Like the middle child, the middle of the demand generation funnel receives far less attention than it deserves.
At the top of the funnel, marketing increases traffic and fills the database with new leads through paid ads, social media, search, referral programs, and a variety of other channels. At the bottom-of-the-funnel, we help close the sale by creating urgency and helping our prospects make the business case for purchasing our product or service.
But in between, we need to nurture and qualify our leads by encouraging them to engage with our content until they’re sales-ready. It’s easy to overlook the middle of the funnel because it involves many different priorities, from quality to quantity to speed to customer experience, and it can be the most difficult to manage.
What is the middle of the funnel?
According to the SiriusDecisions Demand Waterfall, the middle of the funnel is the area where the marketing to sales hand-off happens (MQL to SAL) and where the sales development representative (SDR) to account executive (AE) hand-off happens (SAL to SQL).
The middle of the funnel, or MOFU, is like a valve. It’s where you can expand lead quality definitions to pass a higher volume of leads to your sales team or tighten lead quality definitions to give them a more specific segment of qualified leads.
At Socedo, as well many other B2B organizations, our marketing team focuses on facilitating a successful hand-off to sales. The marketing team develops content to educate leads and identifies the leads who show buying intent by implementing a behavioral lead scoring model. They also spin up campaigns aimed at accelerating leads, such as limited-time offers, product trial campaigns, and case studies.
In the middle of the funnel, marketing aims to help the sales team prioritize their time by providing clear and accurate information on each lead passed to the sales team and concurrently, sales’ focus is on creating as many deal opportunities as possible from the leads they’ve received from marketing.
Why focus on the middle of the funnel?
With so many transitions happening during the hand-off process, the middle of the funnel has the biggest potential for misalignment between marketing and sales, as well as within sales. Below are some common bottlenecks that may arise during this stage.
Misalignment during the marketing to sales hand-off:
- Marketing does not pass enough leads to sales to create a sufficient number of opportunities to meet their revenue target.

▶ _EXTRACTED ENTRIES_:
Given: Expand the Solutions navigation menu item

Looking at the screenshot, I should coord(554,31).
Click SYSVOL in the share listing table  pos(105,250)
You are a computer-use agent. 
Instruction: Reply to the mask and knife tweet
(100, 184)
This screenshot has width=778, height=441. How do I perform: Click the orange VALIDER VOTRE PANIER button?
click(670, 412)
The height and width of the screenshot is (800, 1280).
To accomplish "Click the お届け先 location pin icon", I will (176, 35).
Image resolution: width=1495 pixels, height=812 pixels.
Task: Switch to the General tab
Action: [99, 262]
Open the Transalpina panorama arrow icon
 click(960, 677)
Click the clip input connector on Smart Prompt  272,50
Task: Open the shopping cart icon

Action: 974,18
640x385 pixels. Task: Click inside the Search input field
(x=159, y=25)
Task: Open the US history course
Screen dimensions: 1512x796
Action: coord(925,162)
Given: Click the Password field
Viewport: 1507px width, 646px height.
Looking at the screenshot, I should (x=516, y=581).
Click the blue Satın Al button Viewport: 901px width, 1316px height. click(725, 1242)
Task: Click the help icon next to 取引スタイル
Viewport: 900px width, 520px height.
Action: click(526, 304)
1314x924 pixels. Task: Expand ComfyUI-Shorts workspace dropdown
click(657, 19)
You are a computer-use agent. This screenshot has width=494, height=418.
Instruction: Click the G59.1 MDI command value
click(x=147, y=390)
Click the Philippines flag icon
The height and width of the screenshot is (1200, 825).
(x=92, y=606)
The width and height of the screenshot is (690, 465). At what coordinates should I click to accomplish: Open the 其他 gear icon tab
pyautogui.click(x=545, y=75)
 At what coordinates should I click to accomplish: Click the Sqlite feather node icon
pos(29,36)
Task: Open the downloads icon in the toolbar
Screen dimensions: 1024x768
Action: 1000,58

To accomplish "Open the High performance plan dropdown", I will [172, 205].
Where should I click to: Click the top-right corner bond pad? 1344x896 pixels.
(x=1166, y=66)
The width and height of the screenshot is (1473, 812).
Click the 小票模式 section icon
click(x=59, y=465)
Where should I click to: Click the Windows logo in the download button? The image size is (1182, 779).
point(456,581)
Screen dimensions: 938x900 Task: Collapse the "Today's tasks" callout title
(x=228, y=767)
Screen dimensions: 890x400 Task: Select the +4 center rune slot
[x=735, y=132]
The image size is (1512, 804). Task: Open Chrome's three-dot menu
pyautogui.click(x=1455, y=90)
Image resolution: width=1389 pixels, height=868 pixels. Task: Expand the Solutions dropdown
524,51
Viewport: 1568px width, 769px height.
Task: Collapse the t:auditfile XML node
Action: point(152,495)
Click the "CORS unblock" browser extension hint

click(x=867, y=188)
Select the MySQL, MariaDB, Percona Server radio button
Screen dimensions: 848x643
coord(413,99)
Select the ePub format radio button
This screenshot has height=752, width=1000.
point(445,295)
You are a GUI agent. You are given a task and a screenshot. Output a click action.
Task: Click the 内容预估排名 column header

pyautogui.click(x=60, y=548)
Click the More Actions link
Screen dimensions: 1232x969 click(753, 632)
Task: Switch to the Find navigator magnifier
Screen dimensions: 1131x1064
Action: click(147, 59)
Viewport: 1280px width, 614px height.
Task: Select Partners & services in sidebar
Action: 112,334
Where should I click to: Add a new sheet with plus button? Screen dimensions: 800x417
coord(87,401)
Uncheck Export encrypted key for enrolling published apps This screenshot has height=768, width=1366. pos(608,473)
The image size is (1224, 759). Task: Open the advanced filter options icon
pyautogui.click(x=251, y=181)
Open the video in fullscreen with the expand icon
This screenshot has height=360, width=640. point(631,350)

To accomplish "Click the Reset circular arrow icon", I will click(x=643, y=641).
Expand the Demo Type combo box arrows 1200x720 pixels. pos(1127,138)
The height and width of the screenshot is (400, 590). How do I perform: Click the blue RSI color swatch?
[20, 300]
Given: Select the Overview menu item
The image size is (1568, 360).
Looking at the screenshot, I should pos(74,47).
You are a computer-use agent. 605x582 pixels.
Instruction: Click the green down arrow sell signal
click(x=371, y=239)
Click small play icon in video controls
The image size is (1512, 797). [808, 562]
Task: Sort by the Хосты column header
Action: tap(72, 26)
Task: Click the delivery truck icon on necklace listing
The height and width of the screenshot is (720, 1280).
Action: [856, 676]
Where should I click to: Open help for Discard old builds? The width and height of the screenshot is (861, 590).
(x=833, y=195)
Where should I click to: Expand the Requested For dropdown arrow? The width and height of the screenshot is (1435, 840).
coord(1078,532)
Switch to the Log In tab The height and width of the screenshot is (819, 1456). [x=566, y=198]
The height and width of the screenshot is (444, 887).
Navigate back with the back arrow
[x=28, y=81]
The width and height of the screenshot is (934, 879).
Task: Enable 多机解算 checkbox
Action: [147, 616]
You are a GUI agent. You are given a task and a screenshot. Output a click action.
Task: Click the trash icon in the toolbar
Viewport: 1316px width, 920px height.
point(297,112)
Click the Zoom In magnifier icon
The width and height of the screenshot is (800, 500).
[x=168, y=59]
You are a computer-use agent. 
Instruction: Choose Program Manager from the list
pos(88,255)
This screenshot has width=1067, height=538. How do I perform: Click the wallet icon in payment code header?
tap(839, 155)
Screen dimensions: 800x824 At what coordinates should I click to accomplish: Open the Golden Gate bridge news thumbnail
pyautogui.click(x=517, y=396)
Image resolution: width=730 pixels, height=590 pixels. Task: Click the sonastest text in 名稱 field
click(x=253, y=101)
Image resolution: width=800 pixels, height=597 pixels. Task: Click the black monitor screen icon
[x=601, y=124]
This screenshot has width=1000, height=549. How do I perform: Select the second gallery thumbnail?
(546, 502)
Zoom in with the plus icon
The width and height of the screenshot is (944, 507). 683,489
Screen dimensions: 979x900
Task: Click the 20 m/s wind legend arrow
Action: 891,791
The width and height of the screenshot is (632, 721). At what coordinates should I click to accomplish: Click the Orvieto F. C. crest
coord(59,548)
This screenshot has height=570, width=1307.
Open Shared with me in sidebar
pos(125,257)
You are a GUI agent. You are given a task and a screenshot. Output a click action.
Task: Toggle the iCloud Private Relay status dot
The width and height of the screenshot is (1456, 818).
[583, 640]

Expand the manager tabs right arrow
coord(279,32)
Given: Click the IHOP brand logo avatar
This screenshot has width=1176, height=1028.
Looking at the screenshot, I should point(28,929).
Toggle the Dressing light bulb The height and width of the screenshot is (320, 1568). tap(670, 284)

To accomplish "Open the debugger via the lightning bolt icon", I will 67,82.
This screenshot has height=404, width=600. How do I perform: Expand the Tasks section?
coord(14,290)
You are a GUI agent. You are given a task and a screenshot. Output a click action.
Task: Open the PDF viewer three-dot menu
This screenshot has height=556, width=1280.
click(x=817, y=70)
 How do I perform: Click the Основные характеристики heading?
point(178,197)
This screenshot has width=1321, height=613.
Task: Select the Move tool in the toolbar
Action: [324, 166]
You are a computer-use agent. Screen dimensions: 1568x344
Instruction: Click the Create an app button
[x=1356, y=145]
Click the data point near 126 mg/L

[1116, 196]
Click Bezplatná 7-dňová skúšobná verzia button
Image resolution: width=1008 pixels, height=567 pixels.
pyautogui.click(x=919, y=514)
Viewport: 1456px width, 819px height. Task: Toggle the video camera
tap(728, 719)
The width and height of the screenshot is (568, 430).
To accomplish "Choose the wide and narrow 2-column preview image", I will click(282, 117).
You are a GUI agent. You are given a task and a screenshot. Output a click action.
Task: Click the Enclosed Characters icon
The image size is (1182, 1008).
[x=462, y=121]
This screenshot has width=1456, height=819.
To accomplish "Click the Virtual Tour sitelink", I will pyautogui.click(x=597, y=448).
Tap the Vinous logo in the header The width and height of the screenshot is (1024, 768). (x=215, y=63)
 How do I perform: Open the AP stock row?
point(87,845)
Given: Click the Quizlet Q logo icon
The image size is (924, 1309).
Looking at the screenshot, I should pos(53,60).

▶ _EXERCISE SET_:
(1) Render this sentence from the passage on the demand generation funnel in Spanish: "Like the middle child, the middle of the demand generation funnel receives far less attention than it deserves."
(2) According to the passage on the demand generation funnel, which specific channels does marketing use at the top of the funnel to increase traffic and bring in new leads? List every one it names.
(3) Decide whether each statement agrees with the passage on the demand generation funnel. Answer yes or no, and quote the words that settle it.
(a) The middle of the funnel is where the hand-off from marketing to sales takes place.
(b) At Socedo, the sales team implements the behavioral lead scoring model.
(c) The middle of the funnel is described as the easiest stage to manage.
The rows have no connection to the passage on the demand generation funnel.

▶ _FINAL RESULTS_:
(1) Al igual que el hijo del medio, la parte media del embudo de generación de demanda recibe mucha menos atención de la que merece.

(2)
- Paid ads
- Social media
- Search
- Referral programs

(3)
(a) Yes: "the middle of the funnel is the area where the marketing to sales hand-off happens (MQL to SAL)"
(b) No: "The marketing team develops content to educate leads and identifies the leads who show buying intent by implementing a behavioral lead scoring model."
(c) No: "it can be the most difficult to manage"